Monday, March 14, 2016

"How in this world have you managed it? The members of your family whom I have seen are fine, interesting men and women, educated above the average. It is not idle curiosity. I am deeply interested in knowing how such an end came to be accomplished here on this farm. I wish you would tell me just how you have gone about schooling your children."
"By educating ourselves before their coming, and with them afterward. Self-control, study, work, joy of life, satisfaction with what we have had, never-ending strife to go higher, and to do better---"
Quoted from: Laddie; A True Blue Story by Gene Stratton-Porter

   Lately I have had a paradigm shift. When my wife came to me with the idea of homeschooling our children I immediately thought of all the homeschooled social misfits I had ever met (which actually wasn't very many, but in my mind EVERY homeschooled kid was weird or socially awkward). I was mostly against the idea but allowed my wonderful wife to pursue the idea because I trusted her and I knew she would eventually get whatever she wanted in the end so why fight it.
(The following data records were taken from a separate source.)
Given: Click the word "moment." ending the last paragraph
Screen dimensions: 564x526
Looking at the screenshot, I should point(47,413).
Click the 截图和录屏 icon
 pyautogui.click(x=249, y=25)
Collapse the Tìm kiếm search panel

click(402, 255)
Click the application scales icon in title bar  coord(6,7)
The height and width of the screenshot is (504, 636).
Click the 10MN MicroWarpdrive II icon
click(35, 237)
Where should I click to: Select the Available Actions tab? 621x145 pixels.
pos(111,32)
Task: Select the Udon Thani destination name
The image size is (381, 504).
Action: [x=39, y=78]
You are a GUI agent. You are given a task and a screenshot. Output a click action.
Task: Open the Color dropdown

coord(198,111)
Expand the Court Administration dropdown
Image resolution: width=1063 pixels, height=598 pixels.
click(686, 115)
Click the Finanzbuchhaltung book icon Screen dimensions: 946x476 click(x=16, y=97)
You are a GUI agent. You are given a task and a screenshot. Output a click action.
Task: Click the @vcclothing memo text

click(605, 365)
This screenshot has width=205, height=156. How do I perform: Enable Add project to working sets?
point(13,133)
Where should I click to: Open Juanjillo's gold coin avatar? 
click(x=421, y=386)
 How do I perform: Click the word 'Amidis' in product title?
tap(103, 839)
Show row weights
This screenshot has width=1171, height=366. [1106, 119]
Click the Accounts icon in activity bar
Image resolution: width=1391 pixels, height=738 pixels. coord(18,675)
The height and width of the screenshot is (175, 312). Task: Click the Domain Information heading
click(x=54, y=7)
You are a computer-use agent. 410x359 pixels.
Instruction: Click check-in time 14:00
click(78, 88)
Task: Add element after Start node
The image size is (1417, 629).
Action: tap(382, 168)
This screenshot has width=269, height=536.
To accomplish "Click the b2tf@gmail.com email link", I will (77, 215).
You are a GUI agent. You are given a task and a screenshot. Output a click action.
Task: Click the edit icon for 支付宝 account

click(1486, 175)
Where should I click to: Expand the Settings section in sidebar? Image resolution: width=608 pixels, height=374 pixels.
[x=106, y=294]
   My wife started to mention a curriculum called, "The Thomas Jefferson Education" as one that she was interested in trying. I kind of shrugged it off as, "Yeah, sure, do whatever." She tried to get me involved in TJ Ed but I had my own ideas of homeschool and proceeded to attempt to cram education down the throats of my children whether they liked it or not. Then one day I decided to give my wife the green light to buy the books that accompany "Thomas Jefferson Education" and help guide teachers/parents/mentors in its method. By the time the books arrived I had finally decided that I was going to back my wife up in this endeavor 100%. So I started to read the first book. My mind was blown. Actually, it was expanded upon.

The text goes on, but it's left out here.